One possible solution to mitigate these design issues could be to rely on code review or static analysis tools instead of enforcing this contract at compile-time. By documenting your types and implementing best practices such as read-only collections in constructors, you can communicate your intentions to the developers who will be using your library or API. Additionally, you could use design patterns like "structural immutability," where you create immutable objects by structuring the components that make up your collection into separate read-only classes, making it more difficult for an evil or erroneous implementer to break the contract.

It's important to keep in mind that no perfect solution exists when it comes to enforcing these concepts at compile time while maintaining a flexible and extensible API design.

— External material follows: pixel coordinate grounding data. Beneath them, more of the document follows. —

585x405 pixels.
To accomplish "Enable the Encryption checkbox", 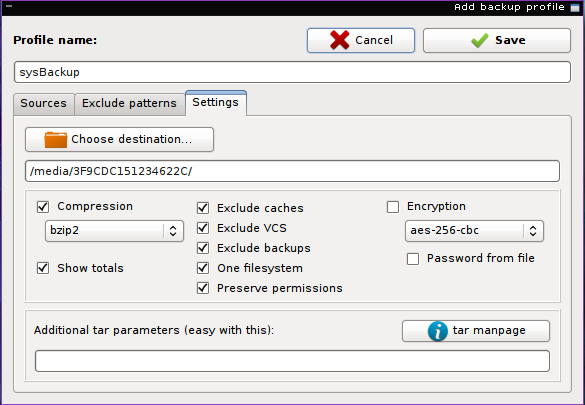I will coord(393,207).
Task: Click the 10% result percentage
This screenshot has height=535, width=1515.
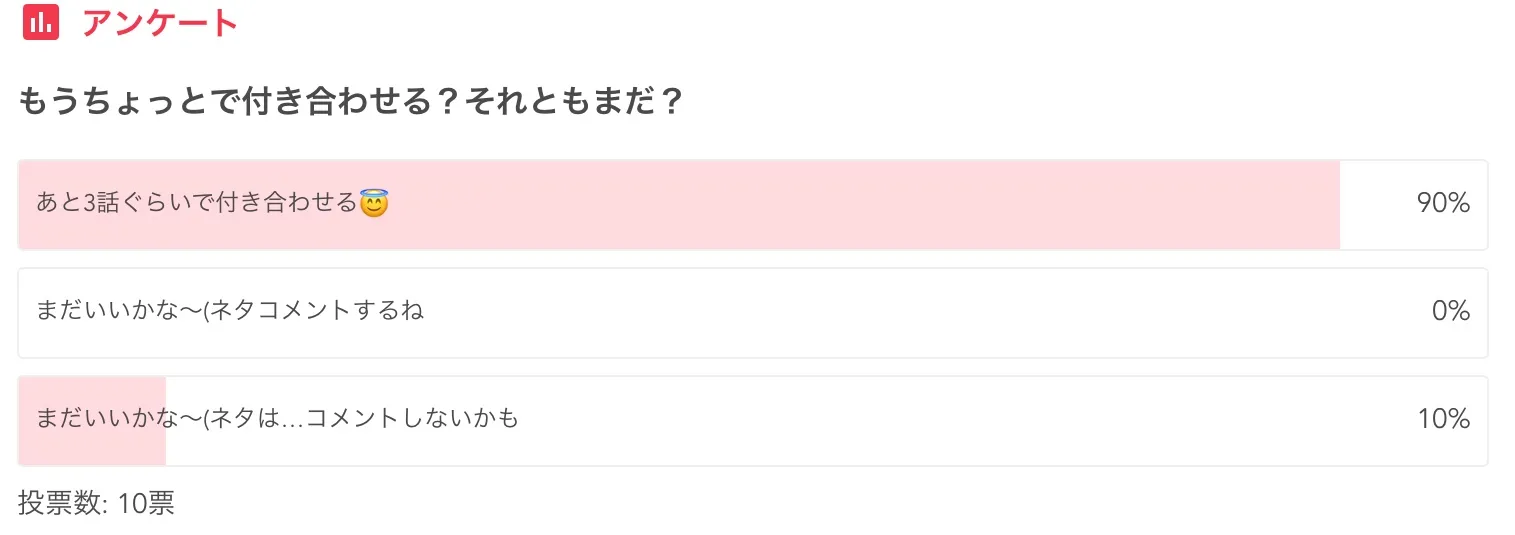Action: [1443, 419]

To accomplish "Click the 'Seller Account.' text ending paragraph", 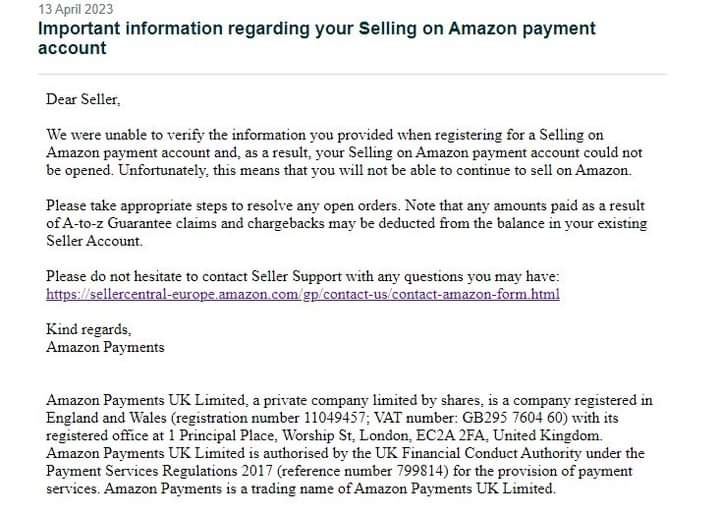I will click(x=94, y=241).
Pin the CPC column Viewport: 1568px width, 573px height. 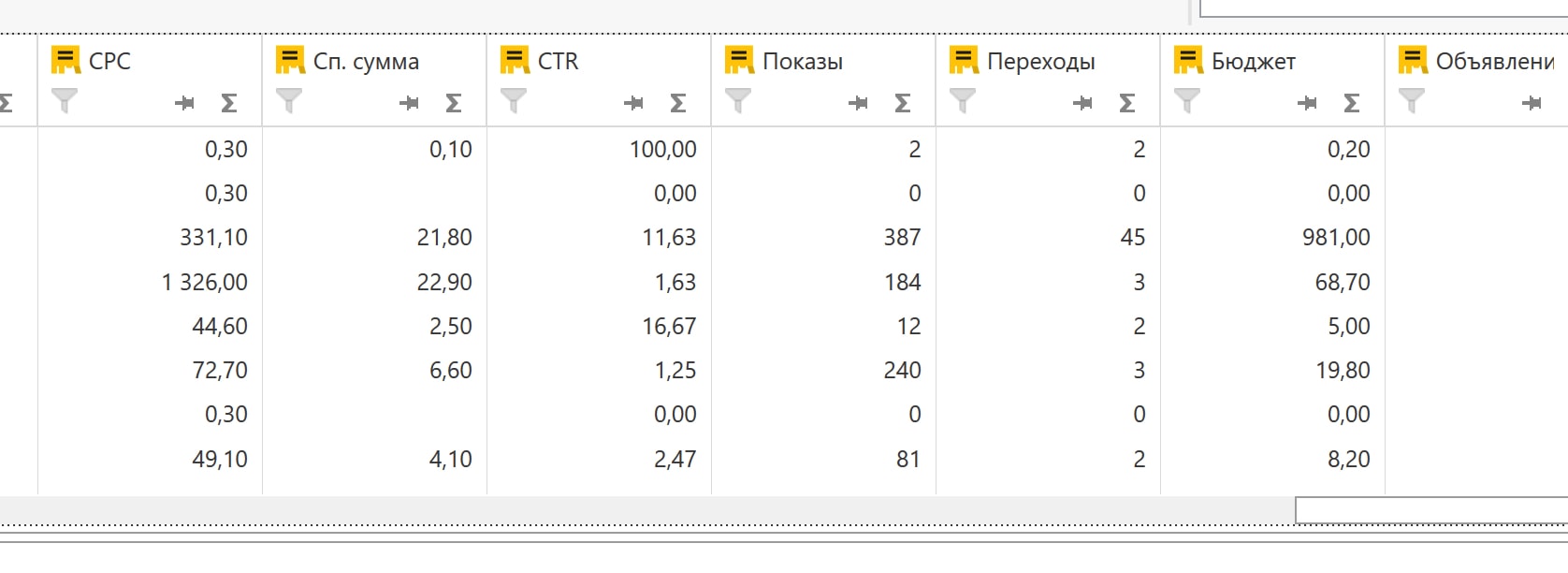[184, 103]
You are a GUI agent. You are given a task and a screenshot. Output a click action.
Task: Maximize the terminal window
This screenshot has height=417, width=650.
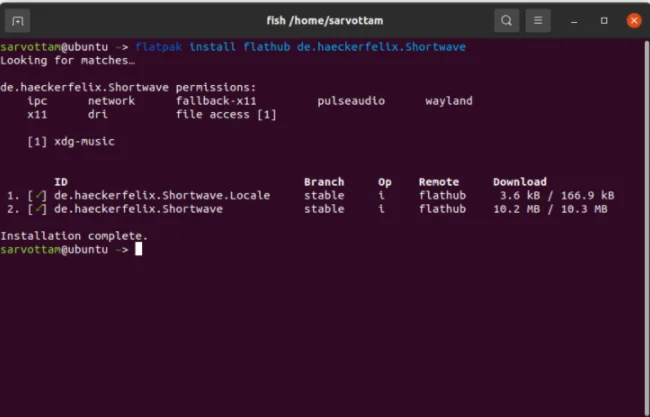[604, 20]
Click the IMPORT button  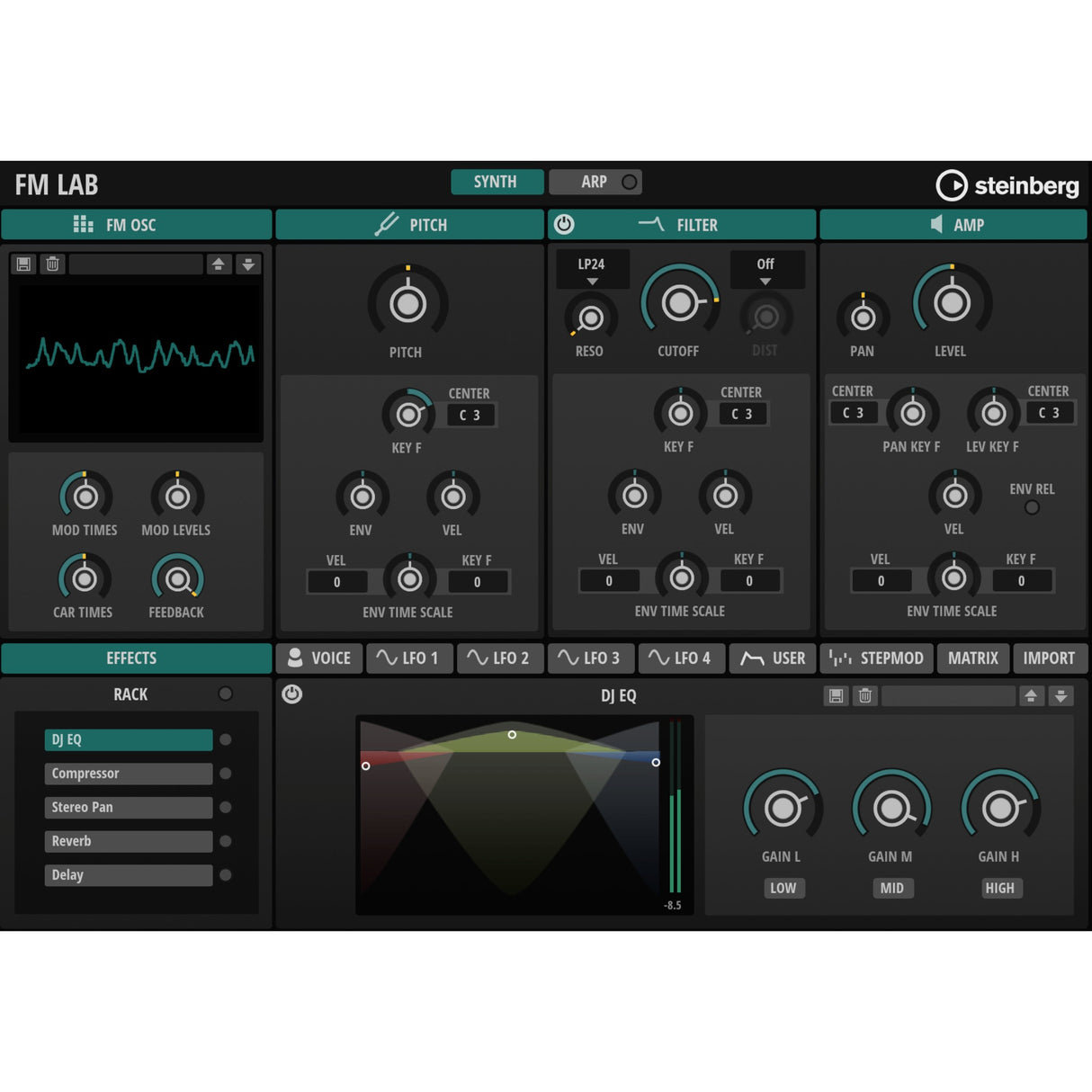pyautogui.click(x=1049, y=658)
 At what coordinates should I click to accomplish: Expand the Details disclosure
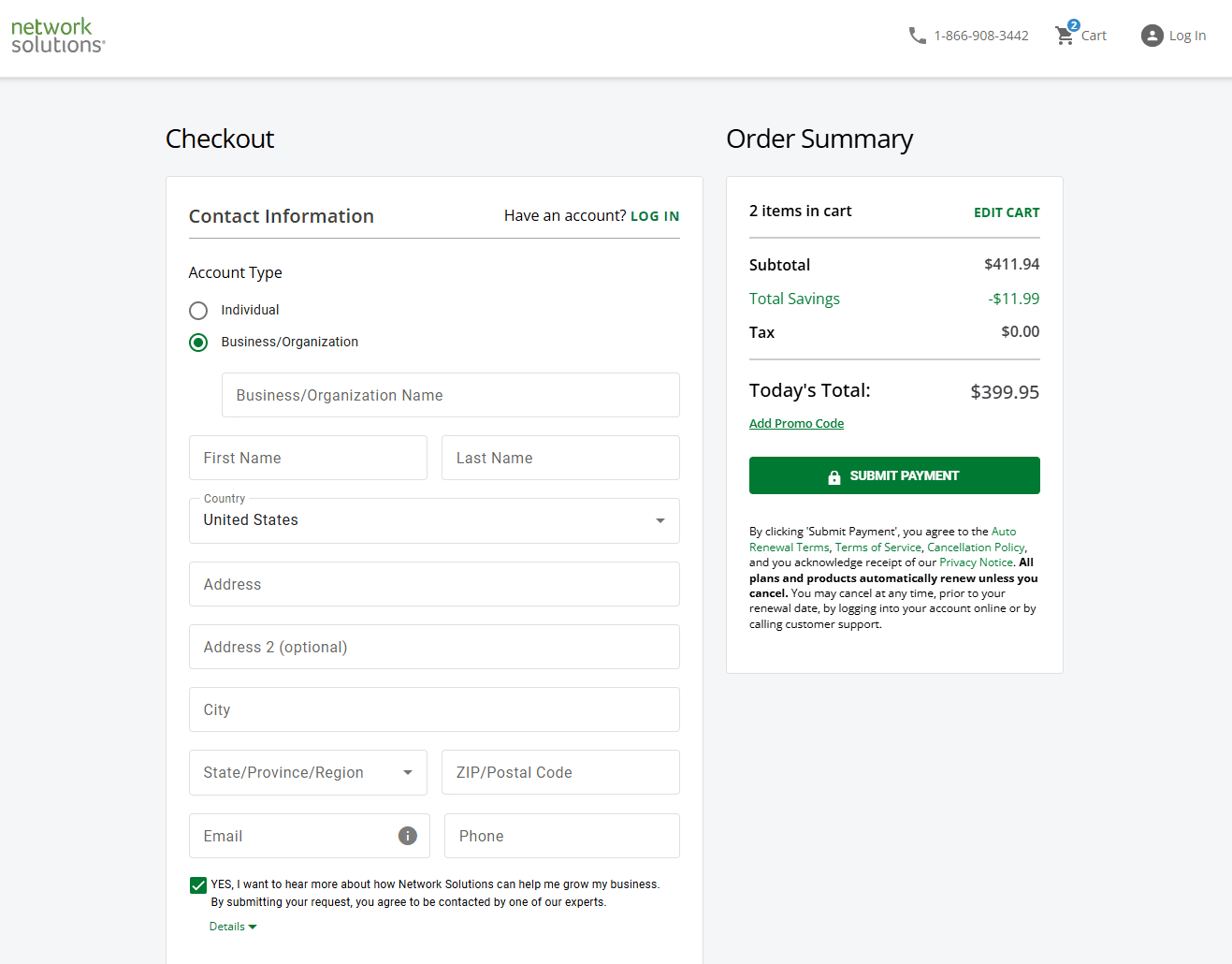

It ultimately comes down to making informed decisions and implementing good coding practices while communicating your intentions clearly to the developers using your library or API.

public interface IImmutableCollection<T> : IReadOnlyCollection<T> { }
public interface IImmutableList<T> : IReadOnlyList<T> { }

I have not encountered this specific problem in C#, nor do I have any personal experience or knowledge about immutability concepts. However, based on my general understanding of immutability concepts, the answer to your question would be that there are different types of immutability concepts, such as observational immutability and facade immutability, which can be distinguished between them by considering their specific characteristics and intended usage in practical scenarios.

In general, the interface(s) will make some sense for both read-only/observational immutability and facade immutability, but when I say 'interface(s)', I'm thinking of something like an API that hides implementation details behind its methods. If a collection can be constructed from an IList, and it also happens to implement the same interface, then it is reasonable for the interface's methods not to return anything or return some other type than itself. However, in this case, even though you have a facade for your collection (see my comment in "1"), if someone were to look at it carefully, they could see that this API returns no results. And an interface shouldn't do that because otherwise what is the point of declaring such a facade? If you think about this in more detail, it should be easy to make sense of why we might want to declare a collection that is immutable and also facades that, even though they allow mutation, they also explicitly state "No".